- Written task
Render the items starting at the line that contains "Open the hannado://todo/119 link" and ending at the line that contains "Action: [52, 446]" as a numbered list, leaving out blank lines.

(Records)
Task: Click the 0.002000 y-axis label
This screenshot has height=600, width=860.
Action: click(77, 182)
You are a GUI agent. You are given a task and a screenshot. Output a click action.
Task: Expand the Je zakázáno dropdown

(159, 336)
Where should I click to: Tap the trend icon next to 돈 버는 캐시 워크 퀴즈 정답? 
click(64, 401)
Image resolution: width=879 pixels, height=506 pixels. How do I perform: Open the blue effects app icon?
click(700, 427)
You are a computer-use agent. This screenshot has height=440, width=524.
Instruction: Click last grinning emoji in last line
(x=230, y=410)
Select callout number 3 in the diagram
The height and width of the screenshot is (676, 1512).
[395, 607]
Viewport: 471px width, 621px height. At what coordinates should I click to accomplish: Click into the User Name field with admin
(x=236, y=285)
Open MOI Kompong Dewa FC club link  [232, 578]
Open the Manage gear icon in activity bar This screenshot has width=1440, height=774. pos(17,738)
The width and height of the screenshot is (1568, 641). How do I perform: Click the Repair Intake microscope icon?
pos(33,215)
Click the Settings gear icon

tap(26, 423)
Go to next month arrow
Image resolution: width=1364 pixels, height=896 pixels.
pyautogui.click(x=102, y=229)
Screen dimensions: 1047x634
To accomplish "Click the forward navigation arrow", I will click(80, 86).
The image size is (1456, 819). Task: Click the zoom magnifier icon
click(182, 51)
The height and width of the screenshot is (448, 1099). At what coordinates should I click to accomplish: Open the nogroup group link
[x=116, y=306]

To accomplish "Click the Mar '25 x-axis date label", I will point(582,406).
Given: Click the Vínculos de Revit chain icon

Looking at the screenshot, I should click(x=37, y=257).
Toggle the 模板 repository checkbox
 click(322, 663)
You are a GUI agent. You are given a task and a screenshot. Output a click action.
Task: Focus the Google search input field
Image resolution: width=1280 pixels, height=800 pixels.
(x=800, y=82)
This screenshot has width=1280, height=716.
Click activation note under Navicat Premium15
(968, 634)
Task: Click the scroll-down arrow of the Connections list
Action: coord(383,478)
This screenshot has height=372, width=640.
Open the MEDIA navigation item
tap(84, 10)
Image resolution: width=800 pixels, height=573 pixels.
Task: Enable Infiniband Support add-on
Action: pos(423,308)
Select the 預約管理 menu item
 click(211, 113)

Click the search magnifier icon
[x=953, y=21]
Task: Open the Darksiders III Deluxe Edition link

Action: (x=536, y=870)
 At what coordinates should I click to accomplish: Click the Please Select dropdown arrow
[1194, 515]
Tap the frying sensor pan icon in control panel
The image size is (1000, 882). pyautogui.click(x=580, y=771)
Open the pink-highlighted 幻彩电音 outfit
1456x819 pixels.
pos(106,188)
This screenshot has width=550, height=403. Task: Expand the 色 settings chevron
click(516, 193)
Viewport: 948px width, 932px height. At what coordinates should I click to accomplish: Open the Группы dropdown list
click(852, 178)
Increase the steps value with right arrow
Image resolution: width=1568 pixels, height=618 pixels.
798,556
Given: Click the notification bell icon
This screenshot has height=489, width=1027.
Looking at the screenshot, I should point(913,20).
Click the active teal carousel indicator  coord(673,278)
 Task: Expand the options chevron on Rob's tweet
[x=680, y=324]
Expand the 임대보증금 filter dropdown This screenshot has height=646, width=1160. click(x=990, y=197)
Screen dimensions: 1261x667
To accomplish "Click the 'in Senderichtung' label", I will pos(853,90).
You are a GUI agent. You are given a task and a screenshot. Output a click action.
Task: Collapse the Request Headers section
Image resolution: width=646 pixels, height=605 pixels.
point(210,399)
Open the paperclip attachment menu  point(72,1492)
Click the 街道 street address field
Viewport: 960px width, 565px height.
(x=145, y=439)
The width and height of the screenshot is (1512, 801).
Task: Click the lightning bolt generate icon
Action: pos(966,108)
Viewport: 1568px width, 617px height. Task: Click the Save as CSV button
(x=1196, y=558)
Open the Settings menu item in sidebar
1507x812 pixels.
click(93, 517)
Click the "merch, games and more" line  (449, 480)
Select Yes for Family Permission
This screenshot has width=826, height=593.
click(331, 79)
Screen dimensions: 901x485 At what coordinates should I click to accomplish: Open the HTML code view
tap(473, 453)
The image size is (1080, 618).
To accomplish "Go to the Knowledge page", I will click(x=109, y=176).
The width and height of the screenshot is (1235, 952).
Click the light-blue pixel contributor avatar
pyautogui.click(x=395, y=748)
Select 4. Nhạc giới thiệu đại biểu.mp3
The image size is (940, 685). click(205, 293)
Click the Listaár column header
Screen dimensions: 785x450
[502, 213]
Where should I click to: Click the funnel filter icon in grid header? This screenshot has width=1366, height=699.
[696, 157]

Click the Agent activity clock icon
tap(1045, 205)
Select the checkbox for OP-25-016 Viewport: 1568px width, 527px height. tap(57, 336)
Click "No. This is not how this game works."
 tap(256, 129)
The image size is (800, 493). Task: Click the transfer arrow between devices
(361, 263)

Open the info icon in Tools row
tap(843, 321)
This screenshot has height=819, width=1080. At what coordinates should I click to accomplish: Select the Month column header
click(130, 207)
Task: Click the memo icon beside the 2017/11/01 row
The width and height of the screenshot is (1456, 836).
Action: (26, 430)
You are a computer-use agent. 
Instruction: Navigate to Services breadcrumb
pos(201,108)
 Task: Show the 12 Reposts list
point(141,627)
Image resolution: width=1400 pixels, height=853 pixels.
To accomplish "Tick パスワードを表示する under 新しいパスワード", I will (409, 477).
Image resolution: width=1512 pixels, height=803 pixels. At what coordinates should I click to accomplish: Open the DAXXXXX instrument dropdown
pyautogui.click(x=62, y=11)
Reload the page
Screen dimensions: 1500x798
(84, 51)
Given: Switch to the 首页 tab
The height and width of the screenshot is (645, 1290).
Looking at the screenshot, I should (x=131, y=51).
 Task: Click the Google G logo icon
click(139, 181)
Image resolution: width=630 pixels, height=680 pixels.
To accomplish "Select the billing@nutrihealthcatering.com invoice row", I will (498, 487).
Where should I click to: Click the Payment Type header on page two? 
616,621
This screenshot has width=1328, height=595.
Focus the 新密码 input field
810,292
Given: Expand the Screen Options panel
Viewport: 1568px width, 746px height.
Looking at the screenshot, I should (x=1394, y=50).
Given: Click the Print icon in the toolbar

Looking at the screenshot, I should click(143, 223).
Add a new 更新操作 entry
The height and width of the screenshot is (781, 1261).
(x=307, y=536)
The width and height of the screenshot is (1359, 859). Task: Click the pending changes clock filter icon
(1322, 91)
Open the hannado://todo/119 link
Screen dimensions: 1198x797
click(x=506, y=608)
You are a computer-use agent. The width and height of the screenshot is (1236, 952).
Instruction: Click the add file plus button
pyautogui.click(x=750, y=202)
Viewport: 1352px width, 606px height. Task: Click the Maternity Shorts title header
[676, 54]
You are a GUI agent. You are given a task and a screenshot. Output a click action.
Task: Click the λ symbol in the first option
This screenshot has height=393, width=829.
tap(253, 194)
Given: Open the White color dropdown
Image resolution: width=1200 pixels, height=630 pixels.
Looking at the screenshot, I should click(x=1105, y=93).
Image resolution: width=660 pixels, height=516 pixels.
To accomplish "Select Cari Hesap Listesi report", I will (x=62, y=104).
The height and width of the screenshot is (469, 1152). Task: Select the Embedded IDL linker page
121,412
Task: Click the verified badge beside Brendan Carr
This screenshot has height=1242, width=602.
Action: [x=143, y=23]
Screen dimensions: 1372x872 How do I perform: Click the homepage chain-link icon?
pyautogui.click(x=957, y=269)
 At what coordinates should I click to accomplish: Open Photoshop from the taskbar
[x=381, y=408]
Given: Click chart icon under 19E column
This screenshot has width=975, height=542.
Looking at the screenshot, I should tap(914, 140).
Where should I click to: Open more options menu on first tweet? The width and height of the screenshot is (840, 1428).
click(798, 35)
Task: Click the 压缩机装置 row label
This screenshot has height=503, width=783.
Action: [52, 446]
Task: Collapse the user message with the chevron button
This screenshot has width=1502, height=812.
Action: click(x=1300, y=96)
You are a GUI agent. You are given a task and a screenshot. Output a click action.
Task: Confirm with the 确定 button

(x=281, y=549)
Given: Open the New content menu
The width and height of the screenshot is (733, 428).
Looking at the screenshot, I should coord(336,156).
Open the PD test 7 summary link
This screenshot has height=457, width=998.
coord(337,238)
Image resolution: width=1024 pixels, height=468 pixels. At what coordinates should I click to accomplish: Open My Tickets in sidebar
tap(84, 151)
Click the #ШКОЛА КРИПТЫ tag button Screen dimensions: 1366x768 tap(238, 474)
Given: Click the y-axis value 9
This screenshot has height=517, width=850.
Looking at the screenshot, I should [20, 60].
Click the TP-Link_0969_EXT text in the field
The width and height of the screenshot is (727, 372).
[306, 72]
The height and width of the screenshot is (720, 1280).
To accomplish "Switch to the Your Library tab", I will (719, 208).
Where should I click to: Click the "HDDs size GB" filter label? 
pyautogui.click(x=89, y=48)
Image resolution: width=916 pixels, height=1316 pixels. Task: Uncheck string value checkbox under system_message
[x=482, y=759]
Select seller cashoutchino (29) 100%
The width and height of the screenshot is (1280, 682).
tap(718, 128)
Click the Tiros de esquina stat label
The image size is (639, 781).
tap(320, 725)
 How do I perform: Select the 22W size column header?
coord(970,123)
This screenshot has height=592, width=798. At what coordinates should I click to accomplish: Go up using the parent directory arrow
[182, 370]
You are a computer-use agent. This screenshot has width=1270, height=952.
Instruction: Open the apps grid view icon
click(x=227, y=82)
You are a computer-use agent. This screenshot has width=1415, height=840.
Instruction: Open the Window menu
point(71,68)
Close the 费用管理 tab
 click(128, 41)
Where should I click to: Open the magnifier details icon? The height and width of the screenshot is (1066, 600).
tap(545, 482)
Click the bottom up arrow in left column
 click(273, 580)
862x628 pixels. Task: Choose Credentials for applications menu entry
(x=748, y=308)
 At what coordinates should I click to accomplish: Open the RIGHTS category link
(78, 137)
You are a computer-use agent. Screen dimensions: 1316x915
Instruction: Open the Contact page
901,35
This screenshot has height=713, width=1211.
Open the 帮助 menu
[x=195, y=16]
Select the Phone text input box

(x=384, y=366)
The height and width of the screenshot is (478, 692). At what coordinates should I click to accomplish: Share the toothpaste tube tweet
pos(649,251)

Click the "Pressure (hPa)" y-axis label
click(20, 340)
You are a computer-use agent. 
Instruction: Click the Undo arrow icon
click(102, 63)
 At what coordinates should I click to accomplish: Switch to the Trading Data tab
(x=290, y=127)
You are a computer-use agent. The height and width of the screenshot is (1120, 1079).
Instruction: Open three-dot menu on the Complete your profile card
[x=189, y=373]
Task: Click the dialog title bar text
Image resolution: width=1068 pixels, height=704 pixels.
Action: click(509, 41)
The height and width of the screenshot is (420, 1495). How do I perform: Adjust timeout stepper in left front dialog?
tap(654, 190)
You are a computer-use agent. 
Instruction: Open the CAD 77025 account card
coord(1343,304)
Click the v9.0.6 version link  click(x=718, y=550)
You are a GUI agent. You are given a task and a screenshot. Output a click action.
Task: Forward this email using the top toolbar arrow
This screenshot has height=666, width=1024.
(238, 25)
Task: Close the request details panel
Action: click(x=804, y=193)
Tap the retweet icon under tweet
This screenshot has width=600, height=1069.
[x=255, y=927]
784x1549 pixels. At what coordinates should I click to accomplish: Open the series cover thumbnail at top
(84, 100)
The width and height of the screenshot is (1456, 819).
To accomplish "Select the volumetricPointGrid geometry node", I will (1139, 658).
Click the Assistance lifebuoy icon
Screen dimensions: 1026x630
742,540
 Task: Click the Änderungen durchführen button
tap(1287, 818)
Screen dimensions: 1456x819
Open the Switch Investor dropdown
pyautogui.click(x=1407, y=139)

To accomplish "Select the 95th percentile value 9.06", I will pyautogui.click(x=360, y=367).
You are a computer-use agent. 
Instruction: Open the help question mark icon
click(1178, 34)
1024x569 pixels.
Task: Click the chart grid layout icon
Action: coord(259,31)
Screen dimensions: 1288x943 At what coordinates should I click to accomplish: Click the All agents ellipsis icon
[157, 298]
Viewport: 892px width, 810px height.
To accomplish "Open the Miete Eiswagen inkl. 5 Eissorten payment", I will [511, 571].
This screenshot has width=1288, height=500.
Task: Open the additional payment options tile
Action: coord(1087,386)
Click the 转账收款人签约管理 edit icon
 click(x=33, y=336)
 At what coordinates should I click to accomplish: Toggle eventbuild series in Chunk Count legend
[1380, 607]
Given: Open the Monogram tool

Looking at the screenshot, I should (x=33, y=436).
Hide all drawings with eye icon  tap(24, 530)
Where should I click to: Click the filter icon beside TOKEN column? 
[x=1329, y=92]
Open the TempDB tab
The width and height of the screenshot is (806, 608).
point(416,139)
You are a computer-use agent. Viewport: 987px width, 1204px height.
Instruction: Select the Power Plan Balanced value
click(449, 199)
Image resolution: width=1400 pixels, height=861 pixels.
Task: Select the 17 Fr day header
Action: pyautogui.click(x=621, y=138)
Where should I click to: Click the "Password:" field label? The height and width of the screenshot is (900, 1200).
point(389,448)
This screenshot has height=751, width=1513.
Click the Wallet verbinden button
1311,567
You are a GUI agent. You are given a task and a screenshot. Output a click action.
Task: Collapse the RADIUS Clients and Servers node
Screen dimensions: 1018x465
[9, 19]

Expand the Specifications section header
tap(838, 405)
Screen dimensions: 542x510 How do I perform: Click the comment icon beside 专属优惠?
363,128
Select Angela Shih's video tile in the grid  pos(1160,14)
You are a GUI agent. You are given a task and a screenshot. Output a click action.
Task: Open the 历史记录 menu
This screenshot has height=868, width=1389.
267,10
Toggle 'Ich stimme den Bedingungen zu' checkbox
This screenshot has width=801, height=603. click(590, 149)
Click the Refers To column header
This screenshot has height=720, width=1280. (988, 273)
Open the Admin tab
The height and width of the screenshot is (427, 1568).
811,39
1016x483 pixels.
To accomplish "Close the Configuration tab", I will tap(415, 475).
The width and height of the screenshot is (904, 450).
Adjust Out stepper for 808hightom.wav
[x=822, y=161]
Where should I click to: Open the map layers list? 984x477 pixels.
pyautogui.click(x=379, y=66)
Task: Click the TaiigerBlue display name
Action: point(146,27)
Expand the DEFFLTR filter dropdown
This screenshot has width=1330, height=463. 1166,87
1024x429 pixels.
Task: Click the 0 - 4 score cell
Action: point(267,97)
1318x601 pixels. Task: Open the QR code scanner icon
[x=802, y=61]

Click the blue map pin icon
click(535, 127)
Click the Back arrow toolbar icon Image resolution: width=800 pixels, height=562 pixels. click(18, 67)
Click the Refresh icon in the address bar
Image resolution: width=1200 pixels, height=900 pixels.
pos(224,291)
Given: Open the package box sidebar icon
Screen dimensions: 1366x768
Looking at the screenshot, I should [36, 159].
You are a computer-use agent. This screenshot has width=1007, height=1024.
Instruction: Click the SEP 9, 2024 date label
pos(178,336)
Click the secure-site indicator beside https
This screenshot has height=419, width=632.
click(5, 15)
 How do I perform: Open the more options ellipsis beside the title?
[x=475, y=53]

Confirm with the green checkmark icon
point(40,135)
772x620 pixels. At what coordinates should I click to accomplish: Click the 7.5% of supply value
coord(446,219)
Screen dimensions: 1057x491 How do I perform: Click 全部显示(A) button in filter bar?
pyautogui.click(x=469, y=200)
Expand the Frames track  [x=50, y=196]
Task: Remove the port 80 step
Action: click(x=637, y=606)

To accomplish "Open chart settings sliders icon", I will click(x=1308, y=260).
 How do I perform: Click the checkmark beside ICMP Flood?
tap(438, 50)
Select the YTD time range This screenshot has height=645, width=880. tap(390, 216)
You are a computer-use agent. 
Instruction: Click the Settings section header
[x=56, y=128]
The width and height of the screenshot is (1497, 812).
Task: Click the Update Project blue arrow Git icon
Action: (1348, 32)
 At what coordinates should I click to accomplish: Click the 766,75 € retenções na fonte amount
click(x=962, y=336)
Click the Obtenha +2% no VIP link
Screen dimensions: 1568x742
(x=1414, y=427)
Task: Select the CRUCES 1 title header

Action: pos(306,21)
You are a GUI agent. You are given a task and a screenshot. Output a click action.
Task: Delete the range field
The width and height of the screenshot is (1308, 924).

- Solution to the problem
1. Open the hannado://todo/119 link
2. Screen dimensions: 1198x797
3. click(x=506, y=608)
4. You are a computer-use agent. The width and height of the screenshot is (1236, 952).
5. Instruction: Click the add file plus button
6. pyautogui.click(x=750, y=202)
7. Viewport: 1352px width, 606px height. Task: Click the Maternity Shorts title header
8. [676, 54]
9. You are a GUI agent. You are given a task and a screenshot. Output a click action.
10. Task: Click the λ symbol in the first option
11. This screenshot has height=393, width=829.
12. tap(253, 194)
13. Given: Open the White color dropdown
14. Image resolution: width=1200 pixels, height=630 pixels.
15. Looking at the screenshot, I should click(x=1105, y=93).
16. Image resolution: width=660 pixels, height=516 pixels.
17. To accomplish "Select Cari Hesap Listesi report", I will (x=62, y=104).
18. The height and width of the screenshot is (469, 1152). Task: Select the Embedded IDL linker page
19. 121,412
20. Task: Click the verified badge beside Brendan Carr
21. This screenshot has height=1242, width=602.
22. Action: [x=143, y=23]
23. Screen dimensions: 1372x872 How do I perform: Click the homepage chain-link icon?
24. pyautogui.click(x=957, y=269)
25.  At what coordinates should I click to accomplish: Open Photoshop from the taskbar
26. [x=381, y=408]
27. Given: Click chart icon under 19E column
28. This screenshot has width=975, height=542.
29. Looking at the screenshot, I should tap(914, 140).
30. Where should I click to: Open more options menu on first tweet? The width and height of the screenshot is (840, 1428).
31. click(798, 35)
32. Task: Click the 压缩机装置 row label
33. This screenshot has height=503, width=783.
34. Action: [52, 446]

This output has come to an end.